When it comes to getting the most out of your workouts, and reaching the fitness goals that you have set for yourself, knowing the best way to approach each work out session is extremely important. Many fitness professionals who have achieved their certification through personal training programs, are approached with the question, which comes first: cardio or strength training? Personal training programs

To be perfectly honest, there can be a case made for both sides when arguing whether cardio or strength training should be done first during a workout. To get to the bottom of the best method for your own body, first think about your fitness goals.

Are you training for an event, and what type of challenge is it? A marathon?
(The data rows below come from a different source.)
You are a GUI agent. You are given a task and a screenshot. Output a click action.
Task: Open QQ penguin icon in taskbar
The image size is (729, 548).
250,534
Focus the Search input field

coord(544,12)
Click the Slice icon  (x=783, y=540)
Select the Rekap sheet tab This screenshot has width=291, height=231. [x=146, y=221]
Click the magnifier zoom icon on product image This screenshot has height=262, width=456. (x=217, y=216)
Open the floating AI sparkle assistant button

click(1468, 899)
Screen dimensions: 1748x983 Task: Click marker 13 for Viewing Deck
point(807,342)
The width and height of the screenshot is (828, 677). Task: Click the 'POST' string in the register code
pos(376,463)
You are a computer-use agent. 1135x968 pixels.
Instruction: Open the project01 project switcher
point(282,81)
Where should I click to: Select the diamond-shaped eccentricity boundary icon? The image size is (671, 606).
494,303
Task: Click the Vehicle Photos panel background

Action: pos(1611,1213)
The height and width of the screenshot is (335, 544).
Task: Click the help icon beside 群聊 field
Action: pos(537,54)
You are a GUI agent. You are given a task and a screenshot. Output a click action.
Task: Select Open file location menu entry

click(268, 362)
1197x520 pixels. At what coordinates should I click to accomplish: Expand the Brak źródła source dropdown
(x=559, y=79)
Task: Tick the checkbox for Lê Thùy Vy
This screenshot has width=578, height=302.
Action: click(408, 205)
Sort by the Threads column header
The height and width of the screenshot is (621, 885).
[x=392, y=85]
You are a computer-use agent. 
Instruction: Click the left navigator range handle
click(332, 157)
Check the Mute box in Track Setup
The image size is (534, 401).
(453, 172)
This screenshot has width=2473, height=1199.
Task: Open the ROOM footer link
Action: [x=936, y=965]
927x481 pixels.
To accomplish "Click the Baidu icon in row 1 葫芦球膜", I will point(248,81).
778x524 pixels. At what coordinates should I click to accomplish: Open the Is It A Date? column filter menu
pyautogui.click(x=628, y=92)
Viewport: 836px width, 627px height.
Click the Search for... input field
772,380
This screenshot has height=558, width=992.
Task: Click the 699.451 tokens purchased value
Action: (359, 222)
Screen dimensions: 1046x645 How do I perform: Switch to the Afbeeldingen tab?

Triathlon?

  • Do you want to lose weight?
  • Do you want to build strength or endurance?
  • Are you seeking an overall conditioning program to fight boredom in the gym?

All of these factors come into play when figuring out the order of your workout.

Some people get worried that if they do cardio before they lift weights, they won’t have the energy needed to complete a solid strength training session. Others worry that if they do cardio after strength training, they will be too shaky or injury-prone for a good cardio workout.

The Answer

The best approach is a multi-faceted program that mixes up your activities. Trying doing a cardio workout followed by strength training every other day and vice versa. Another option is High Intensity Interval Training (HIIT), a results-oriented workout program that combines strength training with short, intense bursts of various cardio exercises to increase your heart rate and confuse muscles. When you are deciding which types of cardio you are going to do on a given day, make sure you have a total understanding of what you want to achieve and which energy systems you are going to be using. Are you going to do high-intensity intervals or low-level aerobic base building?

Of course you also need to fit in some active recovery days that are going to include low level cardio stretching, and also muscle release. A few yoga poses or long, relaxing walk are great ways to aid muscle recovery on your off days.